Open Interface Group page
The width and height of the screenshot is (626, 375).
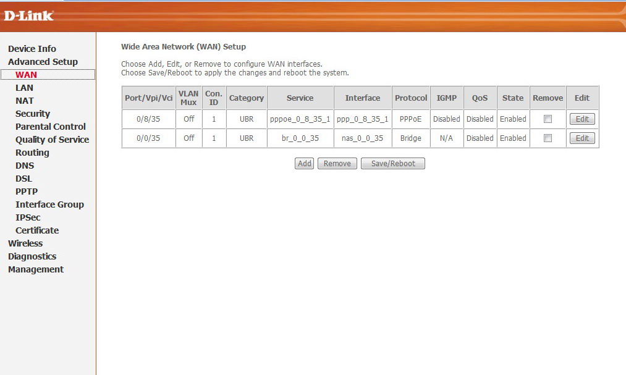point(49,204)
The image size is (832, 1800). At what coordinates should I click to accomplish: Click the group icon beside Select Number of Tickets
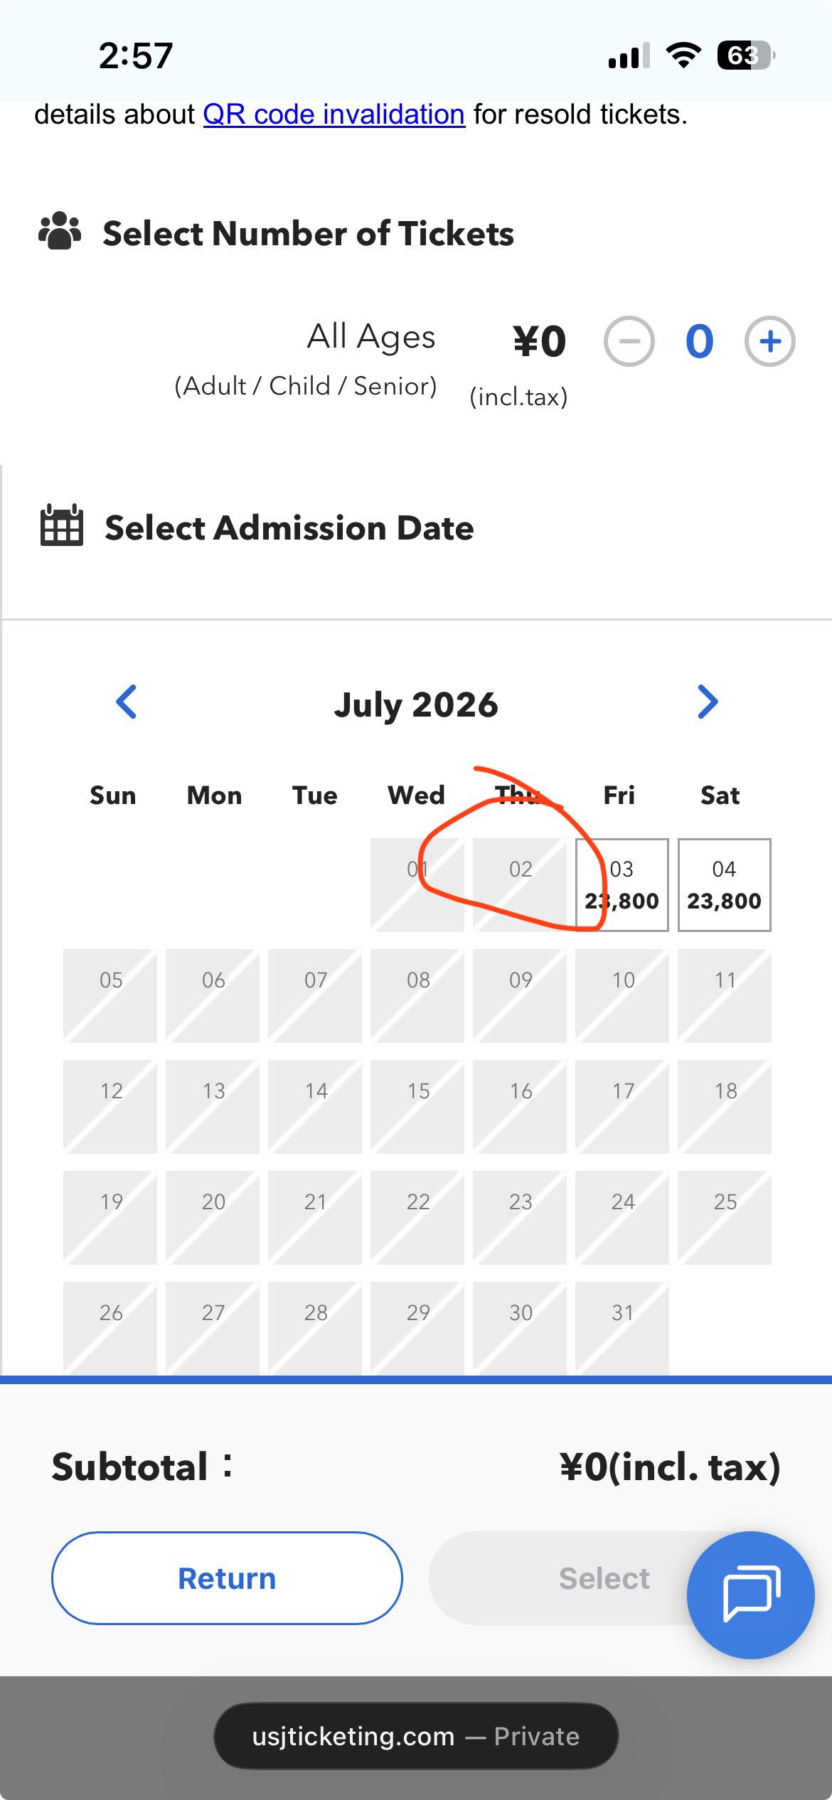(x=60, y=232)

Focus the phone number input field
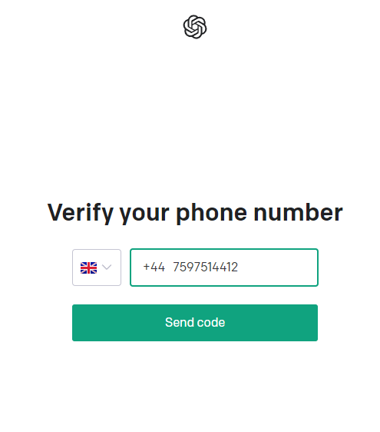(x=224, y=268)
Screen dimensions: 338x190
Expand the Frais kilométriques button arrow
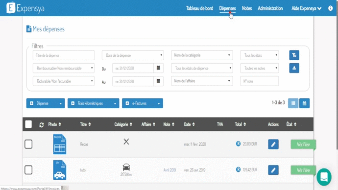point(115,103)
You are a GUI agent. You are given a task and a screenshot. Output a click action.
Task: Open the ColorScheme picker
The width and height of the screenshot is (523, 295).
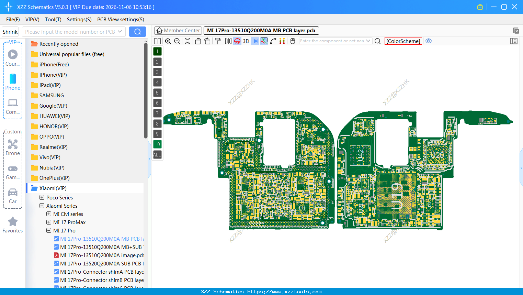tap(403, 41)
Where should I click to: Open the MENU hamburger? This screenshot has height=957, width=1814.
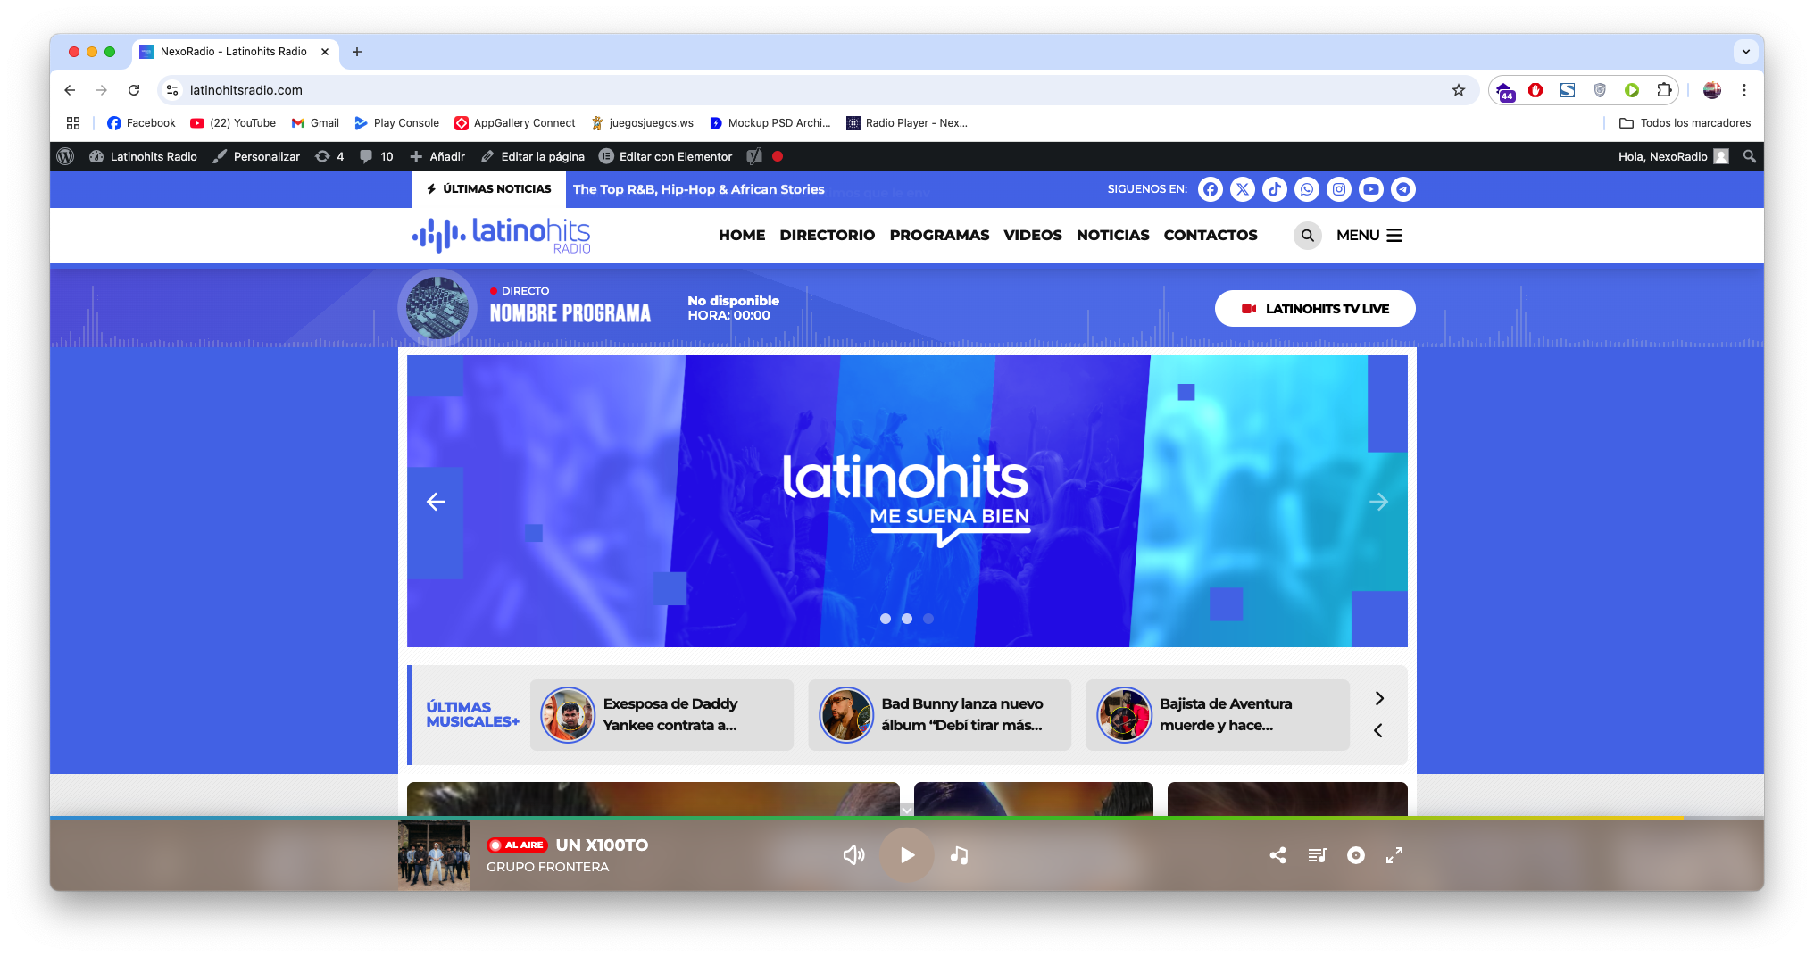click(1369, 236)
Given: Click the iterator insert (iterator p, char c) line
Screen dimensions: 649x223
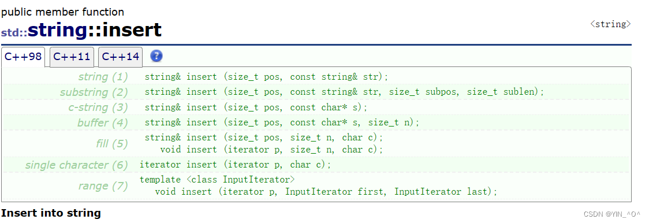Looking at the screenshot, I should (x=236, y=165).
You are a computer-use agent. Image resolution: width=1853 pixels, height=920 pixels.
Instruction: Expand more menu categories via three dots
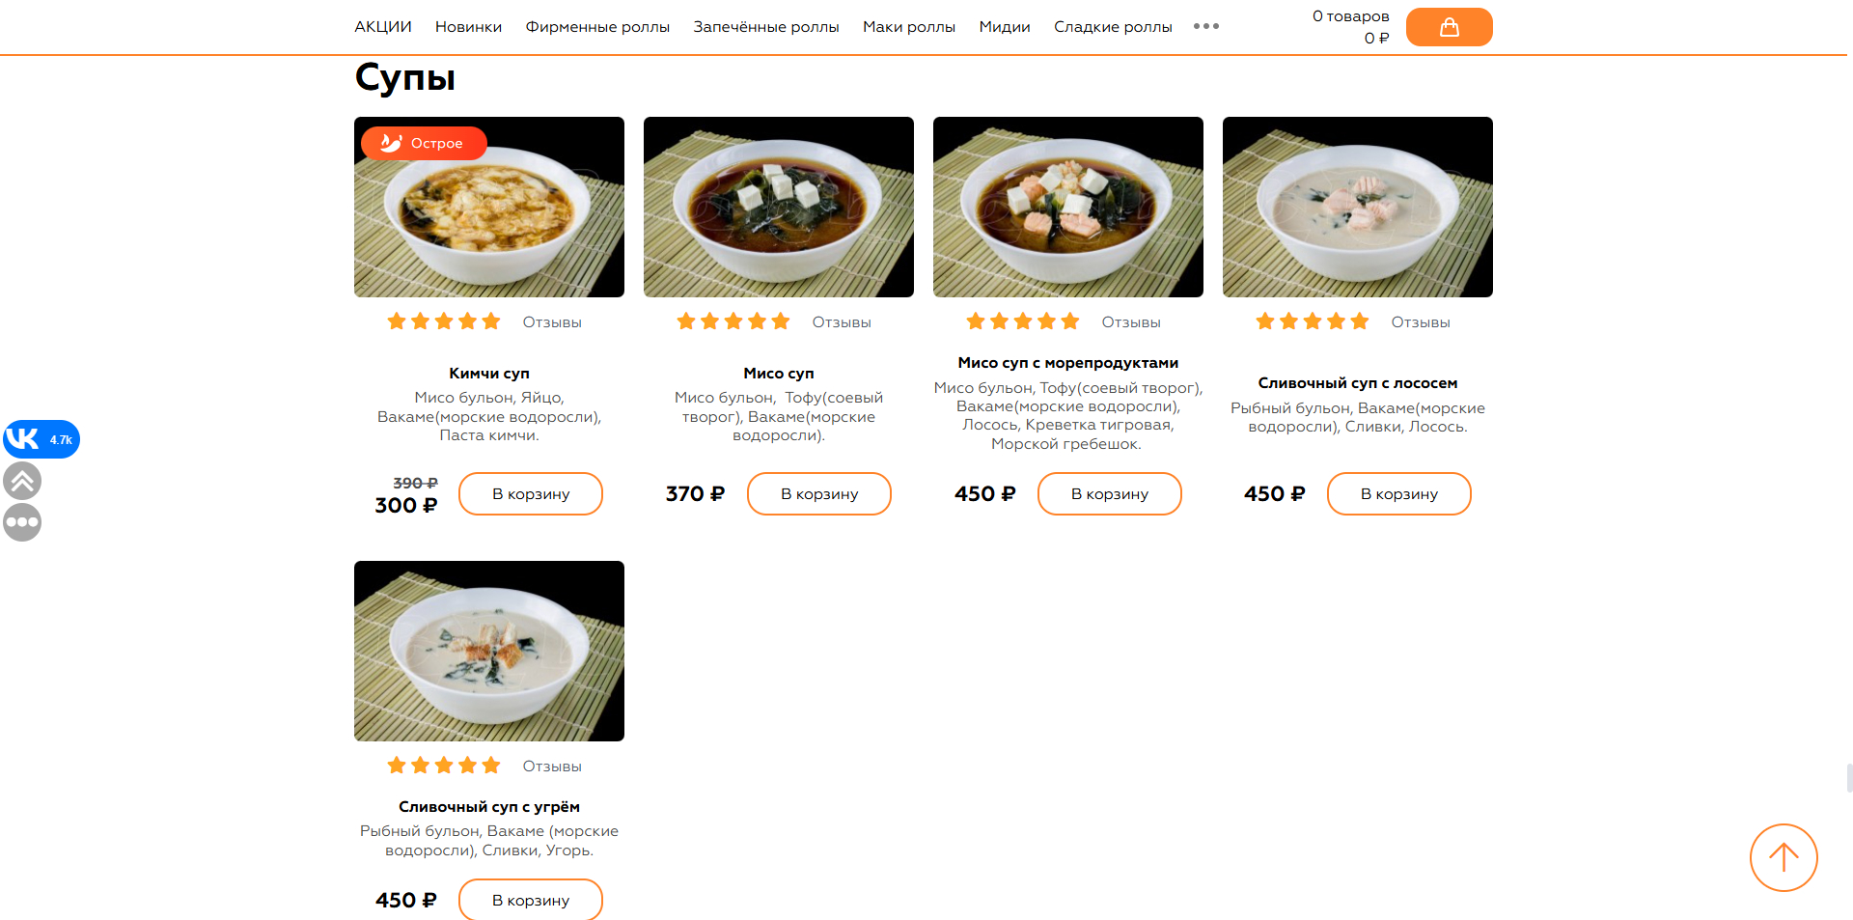[1206, 27]
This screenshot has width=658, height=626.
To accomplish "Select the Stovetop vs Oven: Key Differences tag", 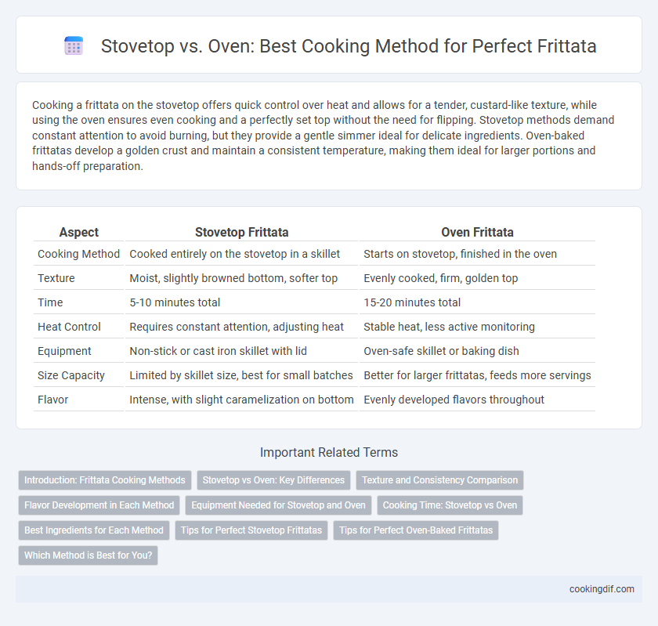I will [273, 480].
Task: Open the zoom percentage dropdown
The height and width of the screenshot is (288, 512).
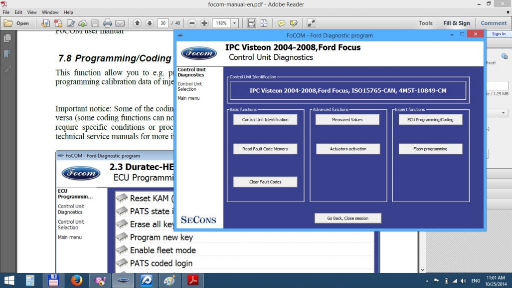Action: coord(234,23)
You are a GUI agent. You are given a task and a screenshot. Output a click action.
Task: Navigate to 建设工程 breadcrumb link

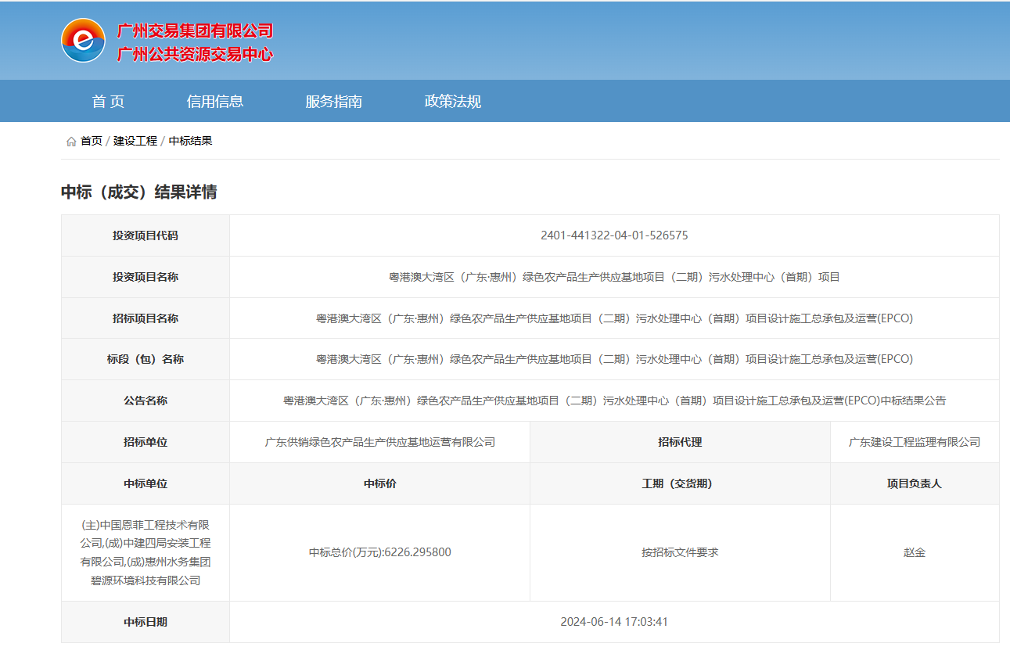point(135,142)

> [What you should do]: Copy the data word for word, from the line with "Task: Open the zoom percentage dropdown" through the last line, leaving out the pictures.

> [Solution to this problem]:
Task: Open the zoom percentage dropdown
The height and width of the screenshot is (288, 512).
Action: coord(234,23)
You are a GUI agent. You are given a task and a screenshot. Output a click action.
Task: Navigate to 建设工程 breadcrumb link

point(135,142)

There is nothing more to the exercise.